The problem asks us to find a specific number, represented by 'x', that makes the equation $$2x+5=4x-7$$ true. This means when we multiply 'x' by 2 and add 5, the result must be the same as when we multiply 'x' by 4 and subtract 7.

**step2** Choosing a strategy to find 'x'

To solve this problem while staying within elementary school mathematical methods, we will use a trial-and-error strategy, also known as 'guess and check'. We will test different whole numbers for 'x' to see which one makes both sides of the equation equal.

**step3** Testing values for 'x'

Let's start by trying small whole numbers for 'x':
If we guess $$x=1$$:
The left side: $$2 \times 1 + 5 = 2 + 5 = 7$$
The right side: $$4 \times 1 - 7 = 4 - 7 = -3$$
Since $$7$$ is not equal to $$-3$$, $$x=1$$ is not the correct number.
If we guess $$x=2$$:
The left side: $$2 \times 2 + 5 = 4 + 5 = 9$$
The right side: $$4 \times 2 - 7 = 8 - 7 = 1$$
Since $$9$$ is not equal to $$1$$, $$x=2$$ is not the correct number.
We notice that for each increase in 'x', the left side (2x+5) increases by 2, and the right side (4x-7) increases by 4. This means the right side is increasing faster than the left side. We need the right side to 'catch up' to the left side and then become equal.
Let's try a larger number.
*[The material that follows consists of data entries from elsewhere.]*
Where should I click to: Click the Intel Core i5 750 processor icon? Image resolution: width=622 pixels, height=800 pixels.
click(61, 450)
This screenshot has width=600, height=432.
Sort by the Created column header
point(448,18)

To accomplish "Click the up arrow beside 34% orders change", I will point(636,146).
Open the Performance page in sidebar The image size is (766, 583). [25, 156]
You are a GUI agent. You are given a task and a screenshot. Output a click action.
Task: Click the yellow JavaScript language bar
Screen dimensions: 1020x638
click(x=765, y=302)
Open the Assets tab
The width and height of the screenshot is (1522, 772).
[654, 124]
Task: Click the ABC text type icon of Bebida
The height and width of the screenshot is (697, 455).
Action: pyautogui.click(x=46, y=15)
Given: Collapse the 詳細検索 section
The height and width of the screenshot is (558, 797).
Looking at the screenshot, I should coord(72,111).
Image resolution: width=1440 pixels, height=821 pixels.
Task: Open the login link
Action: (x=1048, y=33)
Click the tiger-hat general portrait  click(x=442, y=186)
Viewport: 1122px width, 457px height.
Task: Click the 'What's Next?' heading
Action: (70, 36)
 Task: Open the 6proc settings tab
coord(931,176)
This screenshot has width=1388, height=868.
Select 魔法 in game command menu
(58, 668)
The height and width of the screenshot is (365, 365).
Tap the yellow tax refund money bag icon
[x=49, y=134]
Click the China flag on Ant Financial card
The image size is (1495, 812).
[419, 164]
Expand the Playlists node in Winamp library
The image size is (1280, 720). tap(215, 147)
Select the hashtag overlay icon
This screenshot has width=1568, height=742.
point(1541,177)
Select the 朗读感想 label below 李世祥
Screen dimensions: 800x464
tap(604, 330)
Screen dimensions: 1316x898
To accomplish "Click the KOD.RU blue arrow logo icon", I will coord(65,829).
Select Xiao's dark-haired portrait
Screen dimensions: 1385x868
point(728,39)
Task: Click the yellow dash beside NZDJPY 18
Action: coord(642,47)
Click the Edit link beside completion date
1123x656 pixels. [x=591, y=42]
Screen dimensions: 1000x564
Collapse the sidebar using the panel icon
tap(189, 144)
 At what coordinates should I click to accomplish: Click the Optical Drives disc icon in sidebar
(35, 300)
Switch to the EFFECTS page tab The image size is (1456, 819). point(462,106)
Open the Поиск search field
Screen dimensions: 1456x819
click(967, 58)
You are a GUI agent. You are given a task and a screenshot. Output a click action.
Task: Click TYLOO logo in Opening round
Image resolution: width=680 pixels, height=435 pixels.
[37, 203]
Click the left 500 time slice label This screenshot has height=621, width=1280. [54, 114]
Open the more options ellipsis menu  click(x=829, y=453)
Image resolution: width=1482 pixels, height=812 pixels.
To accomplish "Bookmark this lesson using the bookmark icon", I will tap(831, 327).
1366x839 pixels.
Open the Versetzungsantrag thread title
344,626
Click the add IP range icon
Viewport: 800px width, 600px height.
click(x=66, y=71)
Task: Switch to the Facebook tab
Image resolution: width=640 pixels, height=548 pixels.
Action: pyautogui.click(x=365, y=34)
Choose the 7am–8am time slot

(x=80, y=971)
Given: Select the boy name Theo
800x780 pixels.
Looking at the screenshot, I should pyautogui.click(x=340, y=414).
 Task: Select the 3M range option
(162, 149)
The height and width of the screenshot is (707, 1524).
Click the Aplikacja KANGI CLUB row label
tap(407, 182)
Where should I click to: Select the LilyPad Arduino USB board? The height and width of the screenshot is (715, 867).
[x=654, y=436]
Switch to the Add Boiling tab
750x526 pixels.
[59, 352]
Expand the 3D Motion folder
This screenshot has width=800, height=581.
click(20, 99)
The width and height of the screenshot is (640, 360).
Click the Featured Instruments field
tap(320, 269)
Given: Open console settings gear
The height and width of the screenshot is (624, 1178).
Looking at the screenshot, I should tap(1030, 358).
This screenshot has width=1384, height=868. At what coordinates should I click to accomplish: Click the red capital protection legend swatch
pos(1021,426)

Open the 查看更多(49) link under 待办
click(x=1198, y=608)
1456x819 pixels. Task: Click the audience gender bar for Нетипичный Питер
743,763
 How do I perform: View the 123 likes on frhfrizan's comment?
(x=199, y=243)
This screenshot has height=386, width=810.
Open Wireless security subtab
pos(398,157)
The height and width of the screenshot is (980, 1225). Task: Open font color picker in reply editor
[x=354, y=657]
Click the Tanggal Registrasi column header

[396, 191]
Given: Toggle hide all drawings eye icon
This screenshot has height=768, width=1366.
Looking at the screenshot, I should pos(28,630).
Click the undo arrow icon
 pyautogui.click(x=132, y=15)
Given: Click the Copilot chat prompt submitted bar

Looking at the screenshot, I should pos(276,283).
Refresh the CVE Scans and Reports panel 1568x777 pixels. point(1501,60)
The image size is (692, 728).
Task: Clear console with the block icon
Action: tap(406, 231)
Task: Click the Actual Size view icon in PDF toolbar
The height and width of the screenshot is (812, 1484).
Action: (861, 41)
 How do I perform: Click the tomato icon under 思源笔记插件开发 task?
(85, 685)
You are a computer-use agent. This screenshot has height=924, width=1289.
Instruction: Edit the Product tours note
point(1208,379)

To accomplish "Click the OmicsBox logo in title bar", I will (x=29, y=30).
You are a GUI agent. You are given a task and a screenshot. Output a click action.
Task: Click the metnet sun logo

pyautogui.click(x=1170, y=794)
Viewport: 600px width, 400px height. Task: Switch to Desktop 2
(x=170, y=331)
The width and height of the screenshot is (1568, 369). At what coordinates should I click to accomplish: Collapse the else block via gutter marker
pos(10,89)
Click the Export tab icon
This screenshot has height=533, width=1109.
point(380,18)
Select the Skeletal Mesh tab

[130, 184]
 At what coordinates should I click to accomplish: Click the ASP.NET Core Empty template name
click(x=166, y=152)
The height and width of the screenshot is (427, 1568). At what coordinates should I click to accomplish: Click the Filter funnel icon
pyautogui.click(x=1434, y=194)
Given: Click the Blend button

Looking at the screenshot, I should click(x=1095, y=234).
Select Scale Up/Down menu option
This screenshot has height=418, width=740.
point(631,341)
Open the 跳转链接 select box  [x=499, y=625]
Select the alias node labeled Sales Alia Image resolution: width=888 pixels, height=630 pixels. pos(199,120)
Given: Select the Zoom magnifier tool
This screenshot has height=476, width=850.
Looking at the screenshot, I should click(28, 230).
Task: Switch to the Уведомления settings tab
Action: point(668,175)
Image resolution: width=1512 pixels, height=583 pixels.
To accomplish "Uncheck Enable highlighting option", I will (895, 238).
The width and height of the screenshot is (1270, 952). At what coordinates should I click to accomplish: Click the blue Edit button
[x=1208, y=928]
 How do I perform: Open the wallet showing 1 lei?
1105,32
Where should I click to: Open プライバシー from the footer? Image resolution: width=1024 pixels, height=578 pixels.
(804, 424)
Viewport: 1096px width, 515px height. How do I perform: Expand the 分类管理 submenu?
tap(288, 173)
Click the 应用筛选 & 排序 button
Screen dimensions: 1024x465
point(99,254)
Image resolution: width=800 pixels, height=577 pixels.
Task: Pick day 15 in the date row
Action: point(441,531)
We need the value of the right side to increase until it matches the left side.
Let's try $$x=6$$:
The left side: $$2 \times 6 + 5 = 12 + 5 = 17$$
The right side: $$4 \times 6 - 7 = 24 - 7 = 17$$
Since $$17$$ is equal to $$17$$, we have found the correct value for 'x'.

**step4** Stating the solution

The number that solves the equation $$2x+5=4x-7$$ is $$x=6$$.

**step5** Checking the solution

To check our answer, we substitute the value $$x=6$$ back into the original equation:
For the left side:
$$2x+5 = 2 \times 6 + 5 = 12 + 5 = 17$$
For the right side:
$$4x-7 = 4 \times 6 - 7 = 24 - 7 = 17$$
Since the calculated value of the left side (17) is equal to the calculated value of the right side (17), our solution is correct.